2. **Make units match!** This is super important! Our gravity and height are in meters and seconds, but pressure is in "atmospheres." We need to change atmospheres into "Pascals" (Pa) so everything works together.
* 1 atmosphere (atm) = 101,325 Pascals (Pa).
* So, our desired pressure difference is 0.125 atm × 101,325 Pa/atm = 12,665.625 Pa.

3. **Find the density (ρ):** Now we use our secret sauce formula and rearrange it to find density:
* Since ΔP = ρ × g × h, we can say ρ = ΔP / (g × h)
* Let's plug in the numbers:
ρ = 12,665.625 Pa / (9.81 m/s² × 1.50 m)
ρ = 12,665.625 Pa / 14.715 m²/s²
ρ ≈ 860.77 kg/m³

* Rounding to 3 digits (because our inputs like 0.125 atm and 1.50 m have 3 digits), the density of the oil must be **861 kg/m³**.

**Part (b): What will be the pressure difference on Mars?**
1. **Understand what's changing:**
* The oil is the same (so its density, ρ, is still 860.77 kg/m³).
* The height of the column (h) is still 1.50 m.
* The big change is gravity (g)!

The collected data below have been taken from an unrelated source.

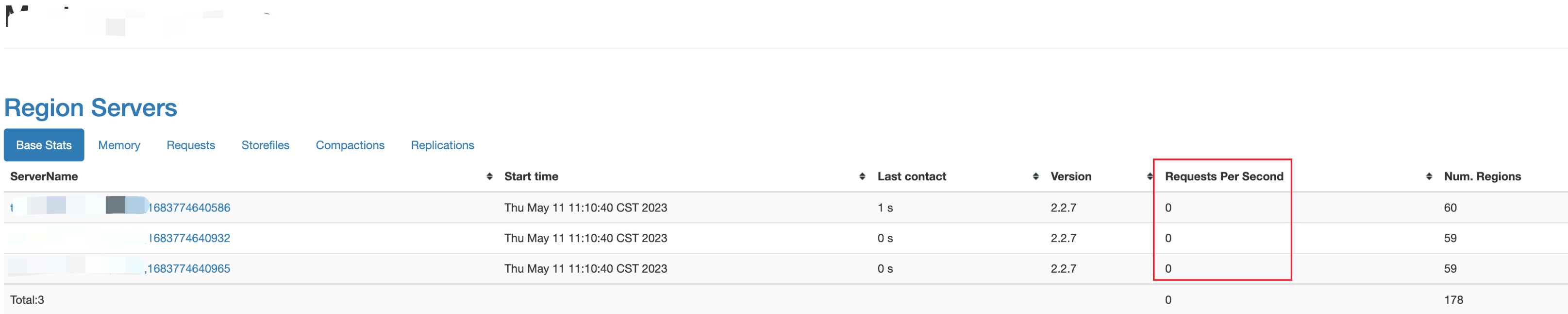Click the Num. Regions column header
This screenshot has height=314, width=1568.
(x=1482, y=176)
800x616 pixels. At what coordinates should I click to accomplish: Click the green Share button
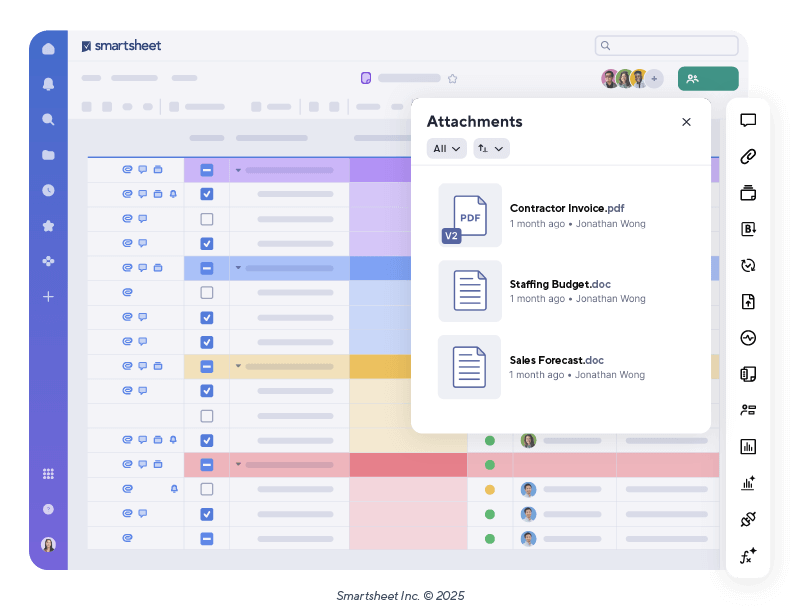(708, 78)
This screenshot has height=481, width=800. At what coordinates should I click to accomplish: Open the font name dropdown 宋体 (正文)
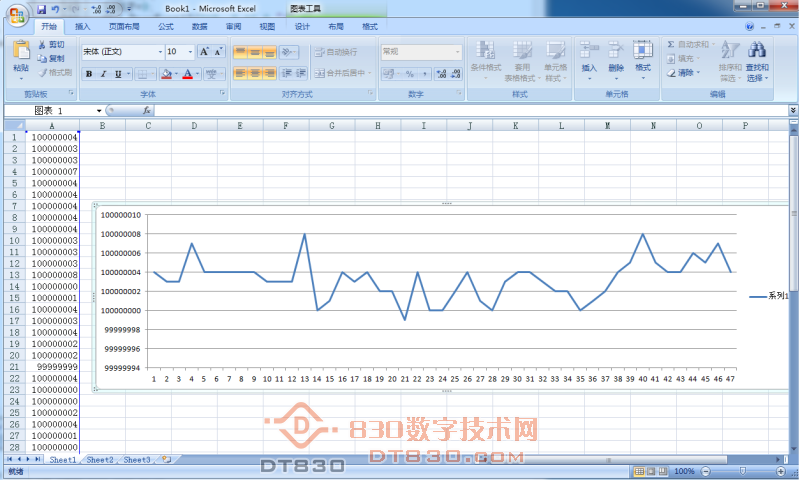click(159, 51)
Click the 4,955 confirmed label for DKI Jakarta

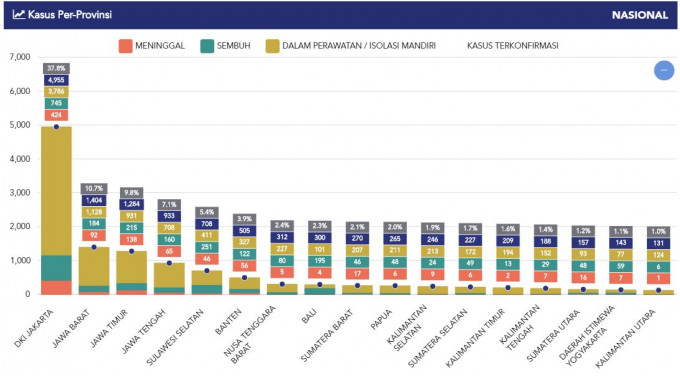(x=56, y=80)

On Mars, gravity is 0.379 times what it is on Earth.

2. **Calculate new gravity on Mars:**
* g_Mars = 0.379 × g_Earth
* g_Mars = 0.379 × 9.81 m/s² ≈ 3.718 m/s²

3. **Find the new pressure difference (ΔP_Mars):** We use our secret sauce formula again!
* ΔP_Mars = ρ × g_Mars × h
* ΔP_Mars = 860.77 kg/m³ × 3.718 m/s² × 1.50 m
* ΔP_Mars ≈ 4801.4 Pascals

4. **Change back to atmospheres:** The question asks for the answer in Earth atmospheres.
* ΔP_Mars_atm = 4801.4 Pa / 101,325 Pa/atm
* ΔP_Mars_atm ≈ 0.047385 atm

* Rounding to 3 digits, the pressure difference on Mars will be **0.0474 atm**.

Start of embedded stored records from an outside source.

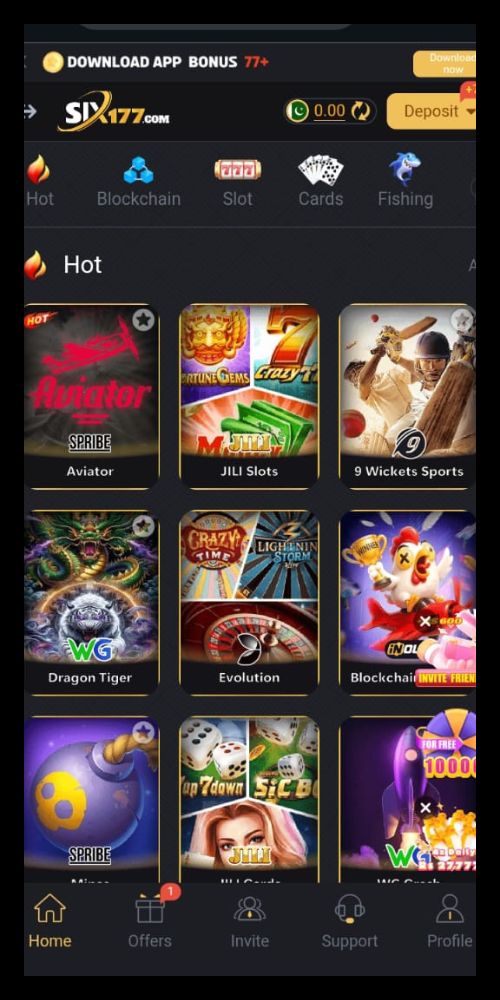Switch to the Home tab
The image size is (500, 1000).
point(50,921)
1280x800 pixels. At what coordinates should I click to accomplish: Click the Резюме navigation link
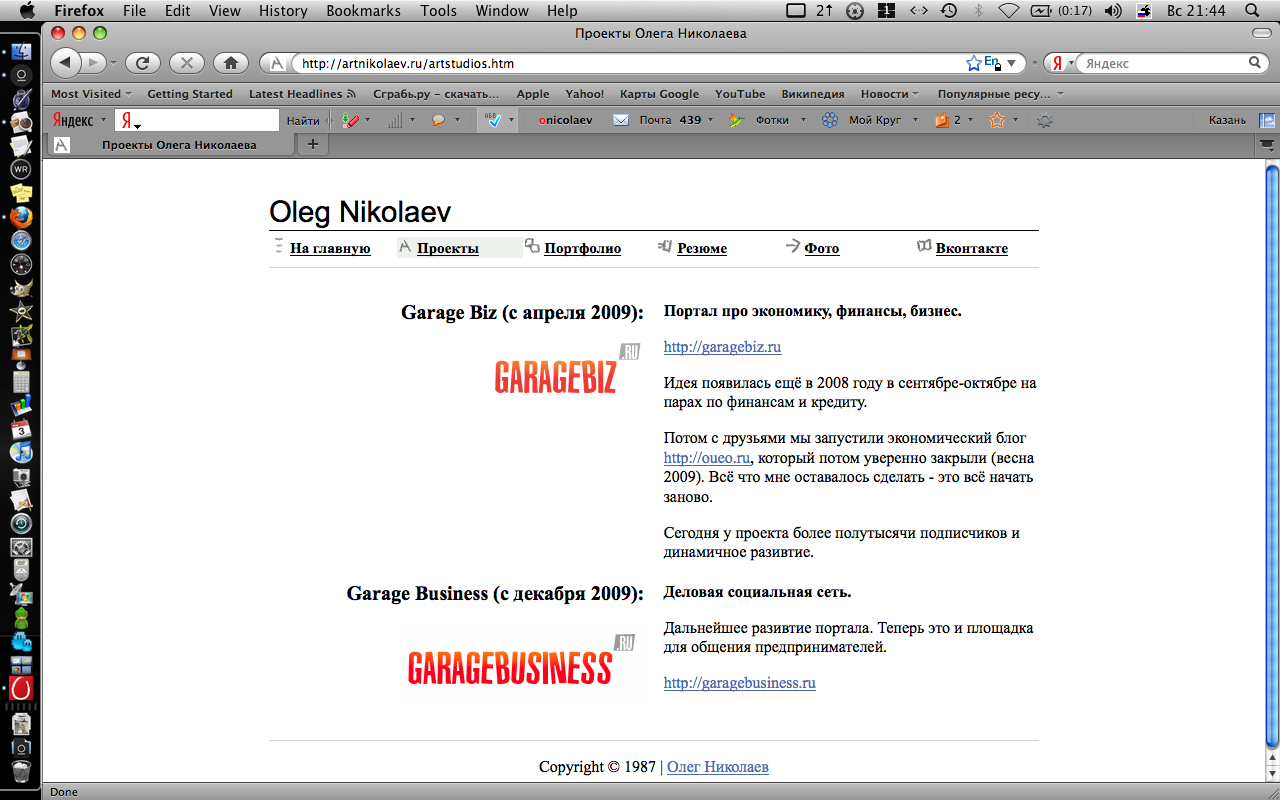click(x=701, y=249)
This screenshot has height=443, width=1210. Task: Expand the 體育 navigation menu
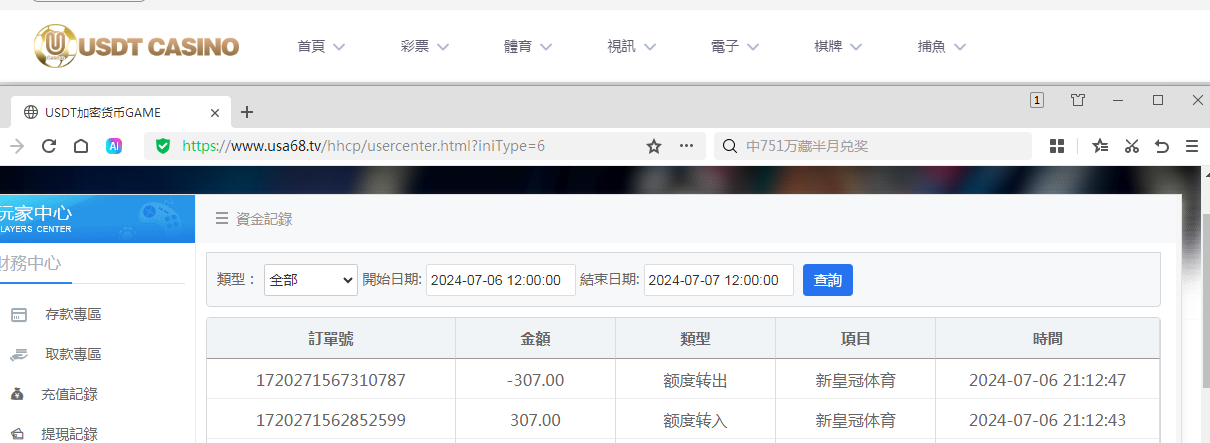530,47
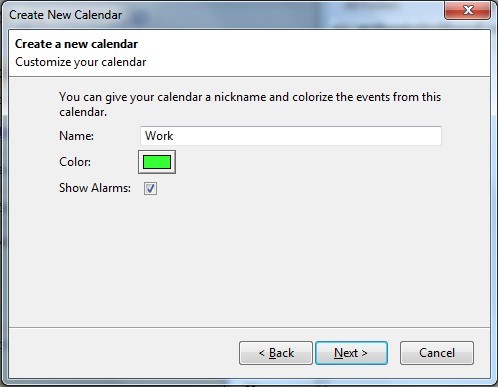Image resolution: width=498 pixels, height=387 pixels.
Task: Uncheck the Show Alarms checkbox
Action: [150, 188]

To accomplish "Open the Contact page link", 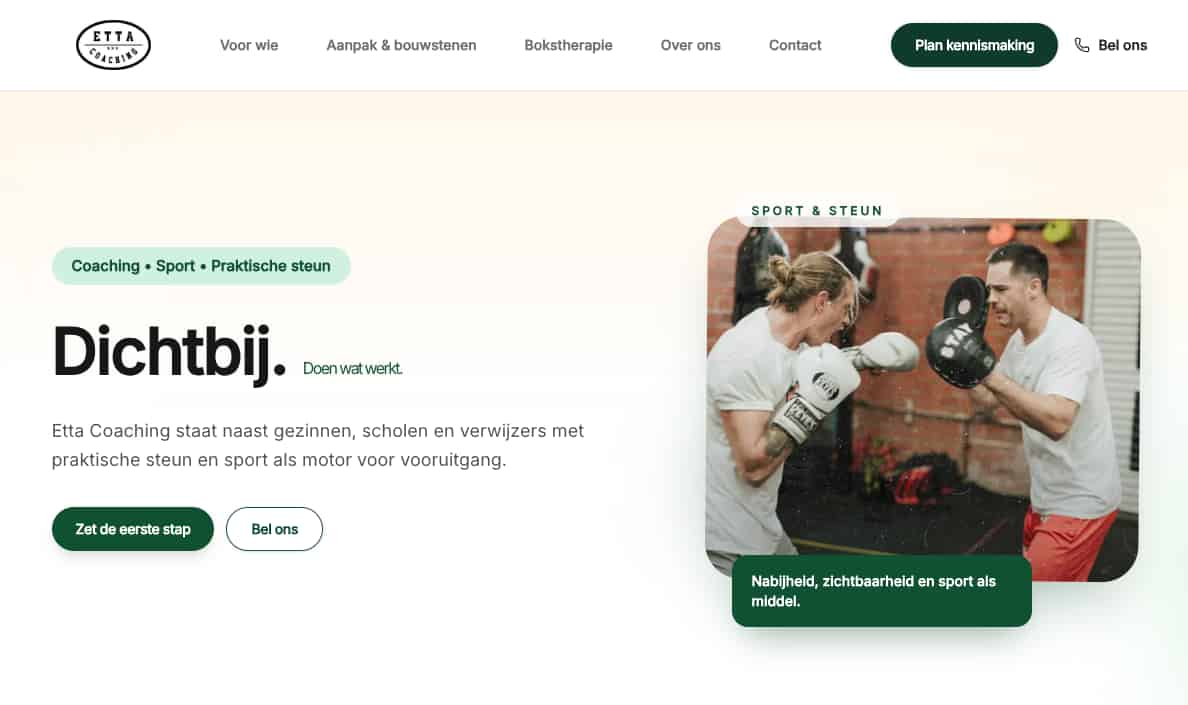I will pos(795,45).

**A Simpler Way for Part (b)! (Finding a pattern!)**
Did you notice that the pressure difference (ΔP) is directly related to gravity (g)? If gravity gets weaker, the pressure difference also gets weaker by the exact same amount!
Since Mars's gravity is 0.379 times Earth's gravity, the pressure difference on Mars will be 0.379 times the pressure difference on Earth!
* ΔP_Mars = Original ΔP × 0.379
* ΔP_Mars = 0.125 atm × 0.379
* ΔP_Mars = 0.047375 atm

This gives us the same answer, 0.0474 atm, and it's super quick! See, finding patterns can make things so much easier!